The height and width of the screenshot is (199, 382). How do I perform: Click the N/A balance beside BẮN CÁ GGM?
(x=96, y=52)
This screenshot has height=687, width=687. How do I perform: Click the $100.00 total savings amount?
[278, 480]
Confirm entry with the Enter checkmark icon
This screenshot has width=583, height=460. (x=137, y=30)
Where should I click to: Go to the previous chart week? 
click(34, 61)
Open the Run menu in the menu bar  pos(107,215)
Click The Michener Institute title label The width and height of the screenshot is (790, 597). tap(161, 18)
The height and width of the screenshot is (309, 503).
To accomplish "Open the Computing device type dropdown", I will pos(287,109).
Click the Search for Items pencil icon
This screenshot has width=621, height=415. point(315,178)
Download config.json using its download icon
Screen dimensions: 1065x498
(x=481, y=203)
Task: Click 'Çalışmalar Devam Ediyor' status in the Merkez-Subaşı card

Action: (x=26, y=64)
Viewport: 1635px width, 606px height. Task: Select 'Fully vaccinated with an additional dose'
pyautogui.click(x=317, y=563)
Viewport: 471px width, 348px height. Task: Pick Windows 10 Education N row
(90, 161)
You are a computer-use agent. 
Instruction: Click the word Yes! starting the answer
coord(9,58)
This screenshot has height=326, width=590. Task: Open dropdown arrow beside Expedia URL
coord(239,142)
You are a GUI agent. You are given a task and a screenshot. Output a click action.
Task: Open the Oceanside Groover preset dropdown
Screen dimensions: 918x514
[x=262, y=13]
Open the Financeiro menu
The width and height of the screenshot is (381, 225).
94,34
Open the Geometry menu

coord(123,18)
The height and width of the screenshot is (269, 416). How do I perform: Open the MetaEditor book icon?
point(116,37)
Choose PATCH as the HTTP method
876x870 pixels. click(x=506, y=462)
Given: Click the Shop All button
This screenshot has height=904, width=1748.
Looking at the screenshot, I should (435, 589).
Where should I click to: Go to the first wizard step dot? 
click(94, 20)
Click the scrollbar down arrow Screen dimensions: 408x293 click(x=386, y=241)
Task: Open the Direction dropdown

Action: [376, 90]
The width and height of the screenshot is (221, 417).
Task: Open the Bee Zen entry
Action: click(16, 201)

* * * * * * *

**Work order:** Find the line that contains "Task: Click 'Çalışmalar". Restate it and all lines after it exactly, ending with the final line of the data.

**Task response:**
Task: Click 'Çalışmalar Devam Ediyor' status in the Merkez-Subaşı card

Action: (x=26, y=64)
Viewport: 1635px width, 606px height. Task: Select 'Fully vaccinated with an additional dose'
pyautogui.click(x=317, y=563)
Viewport: 471px width, 348px height. Task: Pick Windows 10 Education N row
(90, 161)
You are a computer-use agent. 
Instruction: Click the word Yes! starting the answer
coord(9,58)
This screenshot has height=326, width=590. Task: Open dropdown arrow beside Expedia URL
coord(239,142)
You are a GUI agent. You are given a task and a screenshot. Output a click action.
Task: Open the Oceanside Groover preset dropdown
Screen dimensions: 918x514
[x=262, y=13]
Open the Financeiro menu
The width and height of the screenshot is (381, 225).
94,34
Open the Geometry menu

coord(123,18)
The height and width of the screenshot is (269, 416). How do I perform: Open the MetaEditor book icon?
point(116,37)
Choose PATCH as the HTTP method
876x870 pixels. click(x=506, y=462)
Given: Click the Shop All button
This screenshot has height=904, width=1748.
Looking at the screenshot, I should (435, 589).
Where should I click to: Go to the first wizard step dot? 
click(94, 20)
Click the scrollbar down arrow Screen dimensions: 408x293 click(x=386, y=241)
Task: Open the Direction dropdown

Action: [376, 90]
The width and height of the screenshot is (221, 417).
Task: Open the Bee Zen entry
Action: click(16, 201)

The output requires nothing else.